(TAREA A) En el texto para leer, ¿cuántas camisetas de promoción dio la editorial cuando salió a la venta la primera novela?

(TEXTO PARA LEER)
***

No podía precipitarme, tenía que pensármelo todo muy bien. Coloqué camisetas, vestidos, abrigos, faldas, chaquetas, camisas y pantalones en montañas por todo el suelo de mi salón y luego me fui a dar una vuelta porque ver todo aquello amontonado de repente me resultó abrumador. Por dónde empezar, qué descartar, qué hacer con lo descartado. Algunas de esas prendas guardaban un profundo valor sentimental. Mi vestido de graduación de la carrera y el que me puse en la boda de mi amiga Patricia. El traje que llevé cuando defendí mi trabajo final de máster. Siete camisetas de promoción que me dio mi editorial cuando salió mi primera novela a la venta. No he cambiado mucho de estilo con los años. Siempre intenté evitar llevar las mismas prendas que los demás, los tonos grises, beiges y marrones porque me resultan deprimentes y el naranja y el amarillo porque no van bien con mi tono de piel.

Me pareció sorprendente la cantidad de pantalones vaqueros exactamente iguales que una persona puede acumular y las americanas que alguien se llega a comprar pensando que las usará mucho para ir a trabajar. Supongo que se me olvidó mientras las iba comprando que soy de un sitio en el que la temperatura media son veinticuatro grados a la sombra casi todo el año. Si nuestra forma de vestir representa la manera en la que queremos presentarnos ante el mundo concluyo que a mí lo que me gusta es ser una persona distinta dependiendo del humor con el que me desperté. Hoy me siento punk, hoy me siento clásica, hoy me siento optimista, hoy estoy profundamente deprimida. Le saqué varias fotos a cada artículo del que decidí desprenderme tras días con el salón convertido en un tenderete y subí todo a Vinted para venderlo.

El proceso de venta es un tanto tedioso: cada vez que una chica francesa o alemana -son la mayoría de las usuarias de la aplicación- compra algo he de grabarme metiendo la prenda en cuestión en ese paquete que luego enviaré. No porque ellas me lo pidan, sino para tener pruebas de que por mi parte no hubo ningún tipo de engaño ni estafa durante el proceso. Son muchas las que una vez recibido el envío denuncian al vendedor en la aplicación alegando que o bien el paquete no les llegó o bien no había nada dentro. Con lo que me costó desprenderme de mis cosas lo último que me falta es que una Betty o una Eloise me la jueguen.

***

(TAREA B) Cita de los registros las líneas comprendidas entre la que contiene "What do you see at coordinates (732, 388)" y la que contiene "Image resolution: width=800", ambas incluidas.

(REGISTROS DEL EJERCICIO)
***

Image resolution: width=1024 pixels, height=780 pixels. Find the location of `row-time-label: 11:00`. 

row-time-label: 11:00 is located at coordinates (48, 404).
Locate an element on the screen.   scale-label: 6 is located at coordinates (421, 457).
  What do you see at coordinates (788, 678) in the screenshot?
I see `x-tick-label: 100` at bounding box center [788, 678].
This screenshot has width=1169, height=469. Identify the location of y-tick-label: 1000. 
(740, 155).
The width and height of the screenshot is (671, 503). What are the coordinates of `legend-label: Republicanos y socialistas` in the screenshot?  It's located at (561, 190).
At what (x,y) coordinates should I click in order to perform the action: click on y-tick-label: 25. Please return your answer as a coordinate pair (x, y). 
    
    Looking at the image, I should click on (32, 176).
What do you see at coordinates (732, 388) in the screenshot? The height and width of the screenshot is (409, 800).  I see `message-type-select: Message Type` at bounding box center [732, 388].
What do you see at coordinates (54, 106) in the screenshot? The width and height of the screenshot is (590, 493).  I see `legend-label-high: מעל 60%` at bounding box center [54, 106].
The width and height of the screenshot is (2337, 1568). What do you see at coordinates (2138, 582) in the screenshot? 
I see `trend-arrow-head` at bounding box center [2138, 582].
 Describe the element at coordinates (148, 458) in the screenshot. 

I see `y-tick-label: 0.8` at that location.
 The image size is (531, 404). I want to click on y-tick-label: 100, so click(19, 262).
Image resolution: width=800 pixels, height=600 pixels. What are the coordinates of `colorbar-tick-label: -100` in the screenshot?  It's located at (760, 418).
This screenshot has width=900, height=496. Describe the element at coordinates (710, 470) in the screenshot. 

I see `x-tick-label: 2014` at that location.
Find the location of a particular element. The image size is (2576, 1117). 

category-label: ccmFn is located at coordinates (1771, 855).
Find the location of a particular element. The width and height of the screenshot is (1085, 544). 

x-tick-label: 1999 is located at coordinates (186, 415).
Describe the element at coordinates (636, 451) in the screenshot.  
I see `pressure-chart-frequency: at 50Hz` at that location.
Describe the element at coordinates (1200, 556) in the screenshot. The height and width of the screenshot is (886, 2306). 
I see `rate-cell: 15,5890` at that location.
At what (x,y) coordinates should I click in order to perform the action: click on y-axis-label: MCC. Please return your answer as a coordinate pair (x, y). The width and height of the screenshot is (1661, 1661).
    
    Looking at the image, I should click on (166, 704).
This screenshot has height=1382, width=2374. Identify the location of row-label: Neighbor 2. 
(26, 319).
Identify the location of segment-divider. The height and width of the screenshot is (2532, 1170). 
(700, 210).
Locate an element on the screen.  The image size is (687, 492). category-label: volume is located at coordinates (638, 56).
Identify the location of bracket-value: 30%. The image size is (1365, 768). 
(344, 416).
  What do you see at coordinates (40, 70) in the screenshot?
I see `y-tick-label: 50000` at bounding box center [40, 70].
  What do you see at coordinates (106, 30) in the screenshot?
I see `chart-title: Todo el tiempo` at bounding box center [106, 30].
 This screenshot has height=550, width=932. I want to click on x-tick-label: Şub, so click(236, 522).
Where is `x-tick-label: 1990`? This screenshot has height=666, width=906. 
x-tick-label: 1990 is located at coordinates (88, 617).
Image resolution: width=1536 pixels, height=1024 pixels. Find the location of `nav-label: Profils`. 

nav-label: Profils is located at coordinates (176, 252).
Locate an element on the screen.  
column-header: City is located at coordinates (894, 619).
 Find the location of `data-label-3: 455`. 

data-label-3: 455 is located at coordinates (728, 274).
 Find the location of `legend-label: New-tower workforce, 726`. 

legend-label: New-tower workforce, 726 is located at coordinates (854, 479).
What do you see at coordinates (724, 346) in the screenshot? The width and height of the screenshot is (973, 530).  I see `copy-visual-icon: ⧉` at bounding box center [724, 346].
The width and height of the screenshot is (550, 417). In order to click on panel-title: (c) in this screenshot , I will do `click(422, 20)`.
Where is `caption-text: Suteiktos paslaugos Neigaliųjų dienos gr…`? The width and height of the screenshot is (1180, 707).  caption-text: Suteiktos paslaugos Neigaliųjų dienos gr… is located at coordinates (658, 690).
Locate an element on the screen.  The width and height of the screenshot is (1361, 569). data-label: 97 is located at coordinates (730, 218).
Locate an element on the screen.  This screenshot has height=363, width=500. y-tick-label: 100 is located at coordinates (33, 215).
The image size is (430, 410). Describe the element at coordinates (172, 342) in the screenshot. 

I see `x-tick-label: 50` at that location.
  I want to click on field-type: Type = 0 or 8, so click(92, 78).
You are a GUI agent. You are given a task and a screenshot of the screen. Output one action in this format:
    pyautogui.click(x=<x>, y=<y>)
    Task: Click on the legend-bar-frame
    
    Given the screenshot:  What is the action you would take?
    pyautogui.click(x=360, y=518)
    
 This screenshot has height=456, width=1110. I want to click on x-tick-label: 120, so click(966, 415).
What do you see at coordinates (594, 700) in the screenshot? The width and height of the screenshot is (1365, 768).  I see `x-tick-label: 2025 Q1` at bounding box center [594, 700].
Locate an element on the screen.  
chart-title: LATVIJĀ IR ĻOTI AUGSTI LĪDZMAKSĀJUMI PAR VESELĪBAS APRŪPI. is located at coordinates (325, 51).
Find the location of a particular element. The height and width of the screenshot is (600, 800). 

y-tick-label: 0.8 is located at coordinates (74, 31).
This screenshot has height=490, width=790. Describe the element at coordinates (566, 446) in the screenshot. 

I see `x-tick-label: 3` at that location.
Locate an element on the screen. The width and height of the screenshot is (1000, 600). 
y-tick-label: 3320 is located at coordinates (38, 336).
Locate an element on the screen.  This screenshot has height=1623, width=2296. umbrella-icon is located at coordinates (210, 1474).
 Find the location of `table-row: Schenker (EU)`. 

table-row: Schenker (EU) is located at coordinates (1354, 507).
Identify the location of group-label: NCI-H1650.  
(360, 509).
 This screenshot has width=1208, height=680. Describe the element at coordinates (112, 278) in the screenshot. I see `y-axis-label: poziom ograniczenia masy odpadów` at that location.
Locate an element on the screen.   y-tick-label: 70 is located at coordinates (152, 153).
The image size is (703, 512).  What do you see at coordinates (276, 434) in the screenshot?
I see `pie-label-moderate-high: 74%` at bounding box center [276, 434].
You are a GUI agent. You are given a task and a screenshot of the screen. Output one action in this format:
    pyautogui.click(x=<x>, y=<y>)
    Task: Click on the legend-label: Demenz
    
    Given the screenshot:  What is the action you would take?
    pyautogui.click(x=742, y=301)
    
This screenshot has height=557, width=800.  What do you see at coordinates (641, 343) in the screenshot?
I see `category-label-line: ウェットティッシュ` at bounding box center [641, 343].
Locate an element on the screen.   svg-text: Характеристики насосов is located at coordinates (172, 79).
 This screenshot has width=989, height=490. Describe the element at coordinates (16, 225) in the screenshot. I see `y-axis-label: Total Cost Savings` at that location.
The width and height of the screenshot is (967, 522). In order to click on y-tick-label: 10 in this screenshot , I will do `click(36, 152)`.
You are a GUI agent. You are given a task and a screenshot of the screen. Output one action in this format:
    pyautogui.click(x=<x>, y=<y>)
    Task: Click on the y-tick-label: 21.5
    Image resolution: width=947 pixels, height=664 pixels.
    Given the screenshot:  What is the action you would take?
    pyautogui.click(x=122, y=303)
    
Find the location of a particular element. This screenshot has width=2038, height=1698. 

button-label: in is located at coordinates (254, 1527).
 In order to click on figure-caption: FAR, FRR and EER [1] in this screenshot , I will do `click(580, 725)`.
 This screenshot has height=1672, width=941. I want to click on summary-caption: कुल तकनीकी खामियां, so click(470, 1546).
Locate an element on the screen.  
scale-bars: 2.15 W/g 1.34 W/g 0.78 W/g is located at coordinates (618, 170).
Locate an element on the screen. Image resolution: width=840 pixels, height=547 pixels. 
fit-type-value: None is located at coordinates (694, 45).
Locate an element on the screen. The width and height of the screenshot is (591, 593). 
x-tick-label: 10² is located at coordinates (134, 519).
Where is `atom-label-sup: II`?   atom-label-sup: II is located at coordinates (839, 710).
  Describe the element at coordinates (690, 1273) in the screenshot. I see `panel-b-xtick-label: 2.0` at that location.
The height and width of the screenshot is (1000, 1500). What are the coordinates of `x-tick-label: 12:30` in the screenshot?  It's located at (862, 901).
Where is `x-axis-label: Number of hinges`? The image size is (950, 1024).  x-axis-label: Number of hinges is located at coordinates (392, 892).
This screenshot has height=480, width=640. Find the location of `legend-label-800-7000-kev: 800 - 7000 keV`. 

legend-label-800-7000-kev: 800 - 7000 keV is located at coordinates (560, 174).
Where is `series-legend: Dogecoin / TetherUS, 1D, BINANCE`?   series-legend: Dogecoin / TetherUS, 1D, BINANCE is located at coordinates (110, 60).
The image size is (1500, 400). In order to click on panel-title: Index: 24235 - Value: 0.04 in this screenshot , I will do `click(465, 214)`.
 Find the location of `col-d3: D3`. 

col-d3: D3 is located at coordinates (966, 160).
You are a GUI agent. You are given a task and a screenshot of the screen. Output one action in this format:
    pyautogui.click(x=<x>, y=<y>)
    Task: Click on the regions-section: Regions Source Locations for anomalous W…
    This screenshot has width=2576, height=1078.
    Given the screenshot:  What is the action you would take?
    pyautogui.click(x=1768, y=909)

***

(RESPUESTA A) Siete.

(RESPUESTA B)
What do you see at coordinates (732, 388) in the screenshot? The height and width of the screenshot is (409, 800).  I see `message-type-select: Message Type` at bounding box center [732, 388].
What do you see at coordinates (54, 106) in the screenshot? The width and height of the screenshot is (590, 493).  I see `legend-label-high: מעל 60%` at bounding box center [54, 106].
The width and height of the screenshot is (2337, 1568). What do you see at coordinates (2138, 582) in the screenshot? 
I see `trend-arrow-head` at bounding box center [2138, 582].
 Describe the element at coordinates (148, 458) in the screenshot. 

I see `y-tick-label: 0.8` at that location.
 The image size is (531, 404). I want to click on y-tick-label: 100, so click(19, 262).
Image resolution: width=800 pixels, height=600 pixels. What are the coordinates of `colorbar-tick-label: -100` in the screenshot?  It's located at (760, 418).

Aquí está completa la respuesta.